» Directions: Word for word, return every record.

(Dataset entries)
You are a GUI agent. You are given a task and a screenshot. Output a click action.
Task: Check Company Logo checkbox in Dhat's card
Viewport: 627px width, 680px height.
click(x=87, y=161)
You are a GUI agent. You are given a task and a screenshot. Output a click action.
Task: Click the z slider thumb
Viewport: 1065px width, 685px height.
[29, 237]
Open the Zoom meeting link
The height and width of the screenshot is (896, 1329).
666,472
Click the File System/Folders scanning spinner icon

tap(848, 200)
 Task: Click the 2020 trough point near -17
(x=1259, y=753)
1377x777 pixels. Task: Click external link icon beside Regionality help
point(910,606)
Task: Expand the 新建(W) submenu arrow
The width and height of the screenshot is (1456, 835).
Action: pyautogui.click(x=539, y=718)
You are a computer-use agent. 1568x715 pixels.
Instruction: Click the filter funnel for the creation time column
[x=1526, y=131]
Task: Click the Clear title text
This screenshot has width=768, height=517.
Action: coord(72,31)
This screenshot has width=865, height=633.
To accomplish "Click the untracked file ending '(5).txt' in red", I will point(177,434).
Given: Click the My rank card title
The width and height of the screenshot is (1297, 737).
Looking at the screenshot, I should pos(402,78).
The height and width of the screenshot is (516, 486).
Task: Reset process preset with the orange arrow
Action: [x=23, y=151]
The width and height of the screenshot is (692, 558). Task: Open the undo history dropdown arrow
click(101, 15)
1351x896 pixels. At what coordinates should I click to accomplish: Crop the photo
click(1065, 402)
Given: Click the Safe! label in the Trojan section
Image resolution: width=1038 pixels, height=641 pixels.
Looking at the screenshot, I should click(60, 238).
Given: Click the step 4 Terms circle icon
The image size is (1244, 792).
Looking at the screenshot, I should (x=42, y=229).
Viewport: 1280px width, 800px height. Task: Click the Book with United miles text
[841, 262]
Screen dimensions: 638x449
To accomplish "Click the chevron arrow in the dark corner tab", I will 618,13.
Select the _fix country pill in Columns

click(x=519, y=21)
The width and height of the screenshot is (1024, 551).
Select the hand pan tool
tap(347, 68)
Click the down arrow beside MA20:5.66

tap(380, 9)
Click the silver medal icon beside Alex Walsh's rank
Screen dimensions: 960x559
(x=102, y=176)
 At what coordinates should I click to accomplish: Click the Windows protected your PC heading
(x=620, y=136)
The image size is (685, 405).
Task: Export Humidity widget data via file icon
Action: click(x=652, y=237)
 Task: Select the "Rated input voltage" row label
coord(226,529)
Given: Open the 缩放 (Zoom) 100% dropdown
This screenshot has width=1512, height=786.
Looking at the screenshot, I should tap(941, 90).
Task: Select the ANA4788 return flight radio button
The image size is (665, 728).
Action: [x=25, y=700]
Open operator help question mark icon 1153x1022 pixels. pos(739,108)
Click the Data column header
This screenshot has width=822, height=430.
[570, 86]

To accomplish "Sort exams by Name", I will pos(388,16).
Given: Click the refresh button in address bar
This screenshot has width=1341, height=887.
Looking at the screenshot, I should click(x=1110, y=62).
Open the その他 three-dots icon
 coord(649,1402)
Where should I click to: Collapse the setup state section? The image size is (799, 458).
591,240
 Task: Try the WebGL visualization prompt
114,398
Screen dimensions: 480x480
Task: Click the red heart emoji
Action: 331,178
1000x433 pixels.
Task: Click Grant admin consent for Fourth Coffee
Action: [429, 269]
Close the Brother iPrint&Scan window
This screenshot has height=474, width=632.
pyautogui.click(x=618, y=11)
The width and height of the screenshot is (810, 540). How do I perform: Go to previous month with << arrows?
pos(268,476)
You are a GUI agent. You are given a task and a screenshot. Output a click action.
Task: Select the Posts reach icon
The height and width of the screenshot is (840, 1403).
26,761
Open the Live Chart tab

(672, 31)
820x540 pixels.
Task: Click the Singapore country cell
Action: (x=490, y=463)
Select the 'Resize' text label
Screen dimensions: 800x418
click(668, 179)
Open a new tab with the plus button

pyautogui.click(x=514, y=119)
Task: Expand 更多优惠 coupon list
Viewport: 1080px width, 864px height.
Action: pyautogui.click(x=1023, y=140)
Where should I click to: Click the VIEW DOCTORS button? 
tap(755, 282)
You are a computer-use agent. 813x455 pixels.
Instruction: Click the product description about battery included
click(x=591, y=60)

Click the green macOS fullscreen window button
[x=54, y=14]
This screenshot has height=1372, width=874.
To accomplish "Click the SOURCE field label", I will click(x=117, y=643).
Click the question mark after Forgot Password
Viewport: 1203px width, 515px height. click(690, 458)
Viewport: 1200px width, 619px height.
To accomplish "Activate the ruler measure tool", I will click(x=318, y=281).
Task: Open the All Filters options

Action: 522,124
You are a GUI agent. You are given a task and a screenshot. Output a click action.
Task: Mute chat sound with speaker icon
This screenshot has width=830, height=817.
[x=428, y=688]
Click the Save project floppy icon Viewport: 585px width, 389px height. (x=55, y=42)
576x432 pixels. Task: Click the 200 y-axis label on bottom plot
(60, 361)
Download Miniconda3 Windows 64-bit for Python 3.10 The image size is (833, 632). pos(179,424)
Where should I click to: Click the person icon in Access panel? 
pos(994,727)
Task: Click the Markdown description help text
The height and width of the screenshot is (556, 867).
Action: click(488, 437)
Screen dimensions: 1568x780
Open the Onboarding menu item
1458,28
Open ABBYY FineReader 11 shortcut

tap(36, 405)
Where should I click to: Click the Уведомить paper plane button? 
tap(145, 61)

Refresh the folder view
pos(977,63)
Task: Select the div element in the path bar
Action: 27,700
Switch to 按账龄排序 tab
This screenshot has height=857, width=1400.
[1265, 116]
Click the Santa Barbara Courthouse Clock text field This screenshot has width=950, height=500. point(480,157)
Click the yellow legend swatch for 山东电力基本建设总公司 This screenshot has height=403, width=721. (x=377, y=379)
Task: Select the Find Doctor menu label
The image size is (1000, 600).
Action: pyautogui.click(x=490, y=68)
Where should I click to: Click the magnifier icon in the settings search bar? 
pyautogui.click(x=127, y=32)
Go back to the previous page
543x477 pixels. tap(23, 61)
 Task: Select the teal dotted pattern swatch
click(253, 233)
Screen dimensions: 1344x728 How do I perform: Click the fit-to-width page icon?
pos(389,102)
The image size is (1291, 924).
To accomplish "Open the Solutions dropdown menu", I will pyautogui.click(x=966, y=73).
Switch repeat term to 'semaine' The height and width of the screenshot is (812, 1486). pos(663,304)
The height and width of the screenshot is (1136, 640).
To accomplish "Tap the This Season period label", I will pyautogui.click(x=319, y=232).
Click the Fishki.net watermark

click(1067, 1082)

» Solution to the exercise:
You are a GUI agent. You are given a task and a screenshot. Output a click action.
Task: Check Company Logo checkbox in Dhat's card
Viewport: 627px width, 680px height.
click(x=87, y=161)
You are a GUI agent. You are given a task and a screenshot. Output a click action.
Task: Click the z slider thumb
Viewport: 1065px width, 685px height.
[29, 237]
Open the Zoom meeting link
The height and width of the screenshot is (896, 1329).
666,472
Click the File System/Folders scanning spinner icon

tap(848, 200)
 Task: Click the 2020 trough point near -17
(x=1259, y=753)
1377x777 pixels. Task: Click external link icon beside Regionality help
point(910,606)
Task: Expand the 新建(W) submenu arrow
The width and height of the screenshot is (1456, 835).
Action: pyautogui.click(x=539, y=718)
You are a computer-use agent. 1568x715 pixels.
Instruction: Click the filter funnel for the creation time column
[x=1526, y=131]
Task: Click the Clear title text
This screenshot has width=768, height=517.
Action: coord(72,31)
This screenshot has width=865, height=633.
To accomplish "Click the untracked file ending '(5).txt' in red", I will point(177,434).
Given: Click the My rank card title
The width and height of the screenshot is (1297, 737).
Looking at the screenshot, I should pos(402,78).
The height and width of the screenshot is (516, 486).
Task: Reset process preset with the orange arrow
Action: [x=23, y=151]
The width and height of the screenshot is (692, 558). Task: Open the undo history dropdown arrow
click(101, 15)
1351x896 pixels. At what coordinates should I click to accomplish: Crop the photo
click(1065, 402)
Given: Click the Safe! label in the Trojan section
Image resolution: width=1038 pixels, height=641 pixels.
Looking at the screenshot, I should click(60, 238).
Given: Click the step 4 Terms circle icon
The image size is (1244, 792).
Looking at the screenshot, I should (x=42, y=229).
Viewport: 1280px width, 800px height. Task: Click the Book with United miles text
[841, 262]
Screen dimensions: 638x449
To accomplish "Click the chevron arrow in the dark corner tab", I will 618,13.
Select the _fix country pill in Columns

click(x=519, y=21)
The width and height of the screenshot is (1024, 551).
Select the hand pan tool
tap(347, 68)
Click the down arrow beside MA20:5.66

tap(380, 9)
Click the silver medal icon beside Alex Walsh's rank
Screen dimensions: 960x559
(x=102, y=176)
 At what coordinates should I click to accomplish: Click the Windows protected your PC heading
(x=620, y=136)
The image size is (685, 405).
Task: Export Humidity widget data via file icon
Action: click(x=652, y=237)
 Task: Select the "Rated input voltage" row label
coord(226,529)
Given: Open the 缩放 (Zoom) 100% dropdown
This screenshot has width=1512, height=786.
Looking at the screenshot, I should tap(941, 90).
Task: Select the ANA4788 return flight radio button
The image size is (665, 728).
Action: [x=25, y=700]
Open operator help question mark icon 1153x1022 pixels. pos(739,108)
Click the Data column header
This screenshot has width=822, height=430.
[570, 86]

To accomplish "Sort exams by Name", I will pos(388,16).
Given: Click the refresh button in address bar
This screenshot has width=1341, height=887.
Looking at the screenshot, I should click(x=1110, y=62).
Open the その他 three-dots icon
 coord(649,1402)
Where should I click to: Collapse the setup state section? The image size is (799, 458).
591,240
 Task: Try the WebGL visualization prompt
114,398
Screen dimensions: 480x480
Task: Click the red heart emoji
Action: 331,178
1000x433 pixels.
Task: Click Grant admin consent for Fourth Coffee
Action: [429, 269]
Close the Brother iPrint&Scan window
This screenshot has height=474, width=632.
pyautogui.click(x=618, y=11)
The width and height of the screenshot is (810, 540). How do I perform: Go to previous month with << arrows?
pos(268,476)
You are a GUI agent. You are given a task and a screenshot. Output a click action.
Task: Select the Posts reach icon
The height and width of the screenshot is (840, 1403).
26,761
Open the Live Chart tab

(672, 31)
820x540 pixels.
Task: Click the Singapore country cell
Action: (x=490, y=463)
Select the 'Resize' text label
Screen dimensions: 800x418
click(668, 179)
Open a new tab with the plus button

pyautogui.click(x=514, y=119)
Task: Expand 更多优惠 coupon list
Viewport: 1080px width, 864px height.
Action: pyautogui.click(x=1023, y=140)
Where should I click to: Click the VIEW DOCTORS button? 
tap(755, 282)
You are a computer-use agent. 813x455 pixels.
Instruction: Click the product description about battery included
click(x=591, y=60)

Click the green macOS fullscreen window button
[x=54, y=14]
This screenshot has height=1372, width=874.
To accomplish "Click the SOURCE field label", I will click(x=117, y=643).
Click the question mark after Forgot Password
Viewport: 1203px width, 515px height. click(690, 458)
Viewport: 1200px width, 619px height.
To accomplish "Activate the ruler measure tool", I will click(x=318, y=281).
Task: Open the All Filters options

Action: 522,124
You are a GUI agent. You are given a task and a screenshot. Output a click action.
Task: Mute chat sound with speaker icon
This screenshot has width=830, height=817.
[x=428, y=688]
Click the Save project floppy icon Viewport: 585px width, 389px height. (x=55, y=42)
576x432 pixels. Task: Click the 200 y-axis label on bottom plot
(60, 361)
Download Miniconda3 Windows 64-bit for Python 3.10 The image size is (833, 632). pos(179,424)
Where should I click to: Click the person icon in Access panel? 
pos(994,727)
Task: Click the Markdown description help text
The height and width of the screenshot is (556, 867).
Action: click(488, 437)
Screen dimensions: 1568x780
Open the Onboarding menu item
1458,28
Open ABBYY FineReader 11 shortcut

tap(36, 405)
Where should I click to: Click the Уведомить paper plane button? 
tap(145, 61)

Refresh the folder view
pos(977,63)
Task: Select the div element in the path bar
Action: 27,700
Switch to 按账龄排序 tab
This screenshot has height=857, width=1400.
[1265, 116]
Click the Santa Barbara Courthouse Clock text field This screenshot has width=950, height=500. point(480,157)
Click the yellow legend swatch for 山东电力基本建设总公司 This screenshot has height=403, width=721. (x=377, y=379)
Task: Select the Find Doctor menu label
The image size is (1000, 600).
Action: pyautogui.click(x=490, y=68)
Where should I click to: Click the magnifier icon in the settings search bar? 
pyautogui.click(x=127, y=32)
Go back to the previous page
543x477 pixels. tap(23, 61)
 Task: Select the teal dotted pattern swatch
click(253, 233)
Screen dimensions: 1344x728 How do I perform: Click the fit-to-width page icon?
pos(389,102)
The image size is (1291, 924).
To accomplish "Open the Solutions dropdown menu", I will pyautogui.click(x=966, y=73).
Switch repeat term to 'semaine' The height and width of the screenshot is (812, 1486). pos(663,304)
The height and width of the screenshot is (1136, 640).
To accomplish "Tap the This Season period label", I will pyautogui.click(x=319, y=232).
Click the Fishki.net watermark

click(1067, 1082)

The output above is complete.